§ **TASK TO COMPLETE**:
Express every line of the listing below as a JSON list of strings, one string per line, leaving out blank lines.

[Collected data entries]
******
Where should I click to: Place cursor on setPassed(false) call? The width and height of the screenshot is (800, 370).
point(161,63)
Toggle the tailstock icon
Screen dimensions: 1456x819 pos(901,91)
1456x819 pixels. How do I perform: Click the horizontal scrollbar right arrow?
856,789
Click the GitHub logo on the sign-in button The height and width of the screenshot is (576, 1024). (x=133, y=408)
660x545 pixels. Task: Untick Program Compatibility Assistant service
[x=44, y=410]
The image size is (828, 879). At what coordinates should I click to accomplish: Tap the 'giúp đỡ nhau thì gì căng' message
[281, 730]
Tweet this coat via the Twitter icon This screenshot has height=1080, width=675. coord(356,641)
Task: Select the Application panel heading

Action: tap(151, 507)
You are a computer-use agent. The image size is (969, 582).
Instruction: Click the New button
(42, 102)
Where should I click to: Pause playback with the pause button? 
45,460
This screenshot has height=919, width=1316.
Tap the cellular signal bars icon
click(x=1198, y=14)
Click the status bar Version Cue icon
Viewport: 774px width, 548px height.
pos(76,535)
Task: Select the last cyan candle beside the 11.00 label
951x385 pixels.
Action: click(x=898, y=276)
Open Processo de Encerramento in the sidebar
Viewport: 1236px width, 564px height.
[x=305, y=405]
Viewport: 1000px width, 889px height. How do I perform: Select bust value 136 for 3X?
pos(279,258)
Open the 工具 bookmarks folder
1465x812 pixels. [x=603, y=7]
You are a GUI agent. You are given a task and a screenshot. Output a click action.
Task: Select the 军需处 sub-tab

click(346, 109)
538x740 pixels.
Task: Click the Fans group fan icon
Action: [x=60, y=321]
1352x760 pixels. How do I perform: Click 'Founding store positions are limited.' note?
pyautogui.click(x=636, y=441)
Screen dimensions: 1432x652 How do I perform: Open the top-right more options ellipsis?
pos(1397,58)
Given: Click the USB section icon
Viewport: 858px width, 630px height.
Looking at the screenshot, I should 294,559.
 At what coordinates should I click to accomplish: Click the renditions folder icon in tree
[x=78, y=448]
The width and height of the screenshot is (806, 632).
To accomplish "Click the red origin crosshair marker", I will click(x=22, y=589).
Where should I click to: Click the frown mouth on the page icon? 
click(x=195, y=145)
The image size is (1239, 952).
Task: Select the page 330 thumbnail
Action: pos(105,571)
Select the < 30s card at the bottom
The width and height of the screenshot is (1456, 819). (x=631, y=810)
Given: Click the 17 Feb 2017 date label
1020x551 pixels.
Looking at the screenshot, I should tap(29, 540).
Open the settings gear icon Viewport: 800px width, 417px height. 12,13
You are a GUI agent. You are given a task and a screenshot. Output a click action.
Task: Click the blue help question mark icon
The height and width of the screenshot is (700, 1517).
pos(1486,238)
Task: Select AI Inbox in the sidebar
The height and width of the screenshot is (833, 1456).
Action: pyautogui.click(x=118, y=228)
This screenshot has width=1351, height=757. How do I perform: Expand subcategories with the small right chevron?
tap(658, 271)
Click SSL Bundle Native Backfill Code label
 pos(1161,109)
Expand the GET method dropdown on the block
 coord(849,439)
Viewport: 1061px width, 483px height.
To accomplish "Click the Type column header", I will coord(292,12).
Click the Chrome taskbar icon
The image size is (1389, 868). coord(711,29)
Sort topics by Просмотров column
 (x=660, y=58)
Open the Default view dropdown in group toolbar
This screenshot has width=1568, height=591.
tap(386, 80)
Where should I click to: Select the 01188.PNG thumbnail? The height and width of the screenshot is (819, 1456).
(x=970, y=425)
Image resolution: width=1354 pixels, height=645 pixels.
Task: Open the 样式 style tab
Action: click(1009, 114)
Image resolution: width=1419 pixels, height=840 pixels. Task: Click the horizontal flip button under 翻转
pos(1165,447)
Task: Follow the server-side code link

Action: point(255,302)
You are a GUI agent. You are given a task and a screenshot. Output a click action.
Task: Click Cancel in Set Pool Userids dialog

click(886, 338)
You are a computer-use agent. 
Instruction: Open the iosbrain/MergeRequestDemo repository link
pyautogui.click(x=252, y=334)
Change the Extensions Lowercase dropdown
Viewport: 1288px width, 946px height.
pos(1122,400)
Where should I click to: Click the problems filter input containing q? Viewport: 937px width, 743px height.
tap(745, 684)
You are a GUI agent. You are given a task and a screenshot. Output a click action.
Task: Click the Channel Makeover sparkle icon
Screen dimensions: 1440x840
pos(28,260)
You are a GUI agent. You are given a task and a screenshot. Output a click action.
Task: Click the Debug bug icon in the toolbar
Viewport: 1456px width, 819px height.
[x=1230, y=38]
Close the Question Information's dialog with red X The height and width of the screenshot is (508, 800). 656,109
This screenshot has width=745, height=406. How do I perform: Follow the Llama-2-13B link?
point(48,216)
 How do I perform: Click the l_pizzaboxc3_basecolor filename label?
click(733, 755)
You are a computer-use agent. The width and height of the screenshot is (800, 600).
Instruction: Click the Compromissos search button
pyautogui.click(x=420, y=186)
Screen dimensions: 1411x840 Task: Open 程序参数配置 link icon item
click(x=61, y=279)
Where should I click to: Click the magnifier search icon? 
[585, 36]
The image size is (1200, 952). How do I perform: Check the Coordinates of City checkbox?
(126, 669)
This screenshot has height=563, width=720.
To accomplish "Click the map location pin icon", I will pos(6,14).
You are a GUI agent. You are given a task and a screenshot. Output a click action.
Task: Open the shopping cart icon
******
§ **ANSWER TO THIS PROBLEM**:
[
  "Where should I click to: Place cursor on setPassed(false) call? The width and height of the screenshot is (800, 370).",
  "point(161,63)",
  "Toggle the tailstock icon",
  "Screen dimensions: 1456x819 pos(901,91)",
  "1456x819 pixels. How do I perform: Click the horizontal scrollbar right arrow?",
  "856,789",
  "Click the GitHub logo on the sign-in button The height and width of the screenshot is (576, 1024). (x=133, y=408)",
  "660x545 pixels. Task: Untick Program Compatibility Assistant service",
  "[x=44, y=410]",
  "The image size is (828, 879). At what coordinates should I click to accomplish: Tap the 'giúp đỡ nhau thì gì căng' message",
  "[281, 730]",
  "Tweet this coat via the Twitter icon This screenshot has height=1080, width=675. coord(356,641)",
  "Task: Select the Application panel heading",
  "Action: tap(151, 507)",
  "You are a computer-use agent. The image size is (969, 582).",
  "Instruction: Click the New button",
  "(42, 102)",
  "Where should I click to: Pause playback with the pause button? ",
  "45,460",
  "This screenshot has height=919, width=1316.",
  "Tap the cellular signal bars icon",
  "click(x=1198, y=14)",
  "Click the status bar Version Cue icon",
  "Viewport: 774px width, 548px height.",
  "pos(76,535)",
  "Task: Select the last cyan candle beside the 11.00 label",
  "951x385 pixels.",
  "Action: click(x=898, y=276)",
  "Open Processo de Encerramento in the sidebar",
  "Viewport: 1236px width, 564px height.",
  "[x=305, y=405]",
  "Viewport: 1000px width, 889px height. How do I perform: Select bust value 136 for 3X?",
  "pos(279,258)",
  "Open the 工具 bookmarks folder",
  "1465x812 pixels. [x=603, y=7]",
  "You are a GUI agent. You are given a task and a screenshot. Output a click action.",
  "Task: Select the 军需处 sub-tab",
  "click(346, 109)",
  "538x740 pixels.",
  "Task: Click the Fans group fan icon",
  "Action: [x=60, y=321]",
  "1352x760 pixels. How do I perform: Click 'Founding store positions are limited.' note?",
  "pyautogui.click(x=636, y=441)",
  "Screen dimensions: 1432x652 How do I perform: Open the top-right more options ellipsis?",
  "pos(1397,58)",
  "Given: Click the USB section icon",
  "Viewport: 858px width, 630px height.",
  "Looking at the screenshot, I should 294,559.",
  " At what coordinates should I click to accomplish: Click the renditions folder icon in tree",
  "[x=78, y=448]",
  "The width and height of the screenshot is (806, 632).",
  "To accomplish \"Click the red origin crosshair marker\", I will click(x=22, y=589).",
  "Where should I click to: Click the frown mouth on the page icon? ",
  "click(x=195, y=145)",
  "The image size is (1239, 952).",
  "Task: Select the page 330 thumbnail",
  "Action: pos(105,571)",
  "Select the < 30s card at the bottom",
  "The width and height of the screenshot is (1456, 819). (x=631, y=810)",
  "Given: Click the 17 Feb 2017 date label",
  "1020x551 pixels.",
  "Looking at the screenshot, I should tap(29, 540).",
  "Open the settings gear icon Viewport: 800px width, 417px height. 12,13",
  "You are a GUI agent. You are given a task and a screenshot. Output a click action.",
  "Task: Click the blue help question mark icon",
  "The height and width of the screenshot is (700, 1517).",
  "pos(1486,238)",
  "Task: Select AI Inbox in the sidebar",
  "The height and width of the screenshot is (833, 1456).",
  "Action: pyautogui.click(x=118, y=228)",
  "This screenshot has width=1351, height=757. How do I perform: Expand subcategories with the small right chevron?",
  "tap(658, 271)",
  "Click SSL Bundle Native Backfill Code label",
  " pos(1161,109)",
  "Expand the GET method dropdown on the block",
  " coord(849,439)",
  "Viewport: 1061px width, 483px height.",
  "To accomplish \"Click the Type column header\", I will coord(292,12).",
  "Click the Chrome taskbar icon",
  "The image size is (1389, 868). coord(711,29)",
  "Sort topics by Просмотров column",
  " (x=660, y=58)",
  "Open the Default view dropdown in group toolbar",
  "This screenshot has width=1568, height=591.",
  "tap(386, 80)",
  "Where should I click to: Select the 01188.PNG thumbnail? The height and width of the screenshot is (819, 1456).",
  "(x=970, y=425)",
  "Image resolution: width=1354 pixels, height=645 pixels.",
  "Task: Open the 样式 style tab",
  "Action: click(1009, 114)",
  "Image resolution: width=1419 pixels, height=840 pixels. Task: Click the horizontal flip button under 翻转",
  "pos(1165,447)",
  "Task: Follow the server-side code link",
  "Action: point(255,302)",
  "You are a GUI agent. You are given a task and a screenshot. Output a click action.",
  "Task: Click Cancel in Set Pool Userids dialog",
  "click(886, 338)",
  "You are a computer-use agent. ",
  "Instruction: Open the iosbrain/MergeRequestDemo repository link",
  "pyautogui.click(x=252, y=334)",
  "Change the Extensions Lowercase dropdown",
  "Viewport: 1288px width, 946px height.",
  "pos(1122,400)",
  "Where should I click to: Click the problems filter input containing q? Viewport: 937px width, 743px height.",
  "tap(745, 684)",
  "You are a GUI agent. You are given a task and a screenshot. Output a click action.",
  "Task: Click the Channel Makeover sparkle icon",
  "Screen dimensions: 1440x840",
  "pos(28,260)",
  "You are a GUI agent. You are given a task and a screenshot. Output a click action.",
  "Task: Click the Debug bug icon in the toolbar",
  "Viewport: 1456px width, 819px height.",
  "[x=1230, y=38]",
  "Close the Question Information's dialog with red X The height and width of the screenshot is (508, 800). 656,109",
  "This screenshot has width=745, height=406. How do I perform: Follow the Llama-2-13B link?",
  "point(48,216)",
  " How do I perform: Click the l_pizzaboxc3_basecolor filename label?",
  "click(733, 755)",
  "You are a computer-use agent. The width and height of the screenshot is (800, 600).",
  "Instruction: Click the Compromissos search button",
  "pyautogui.click(x=420, y=186)",
  "Screen dimensions: 1411x840 Task: Open 程序参数配置 link icon item",
  "click(x=61, y=279)",
  "Where should I click to: Click the magnifier search icon? ",
  "[585, 36]",
  "The image size is (1200, 952). How do I perform: Check the Coordinates of City checkbox?",
  "(126, 669)",
  "This screenshot has height=563, width=720.",
  "To accomplish \"Click the map location pin icon\", I will pos(6,14).",
  "You are a GUI agent. You are given a task and a screenshot. Output a click action.",
  "Task: Open the shopping cart icon"
]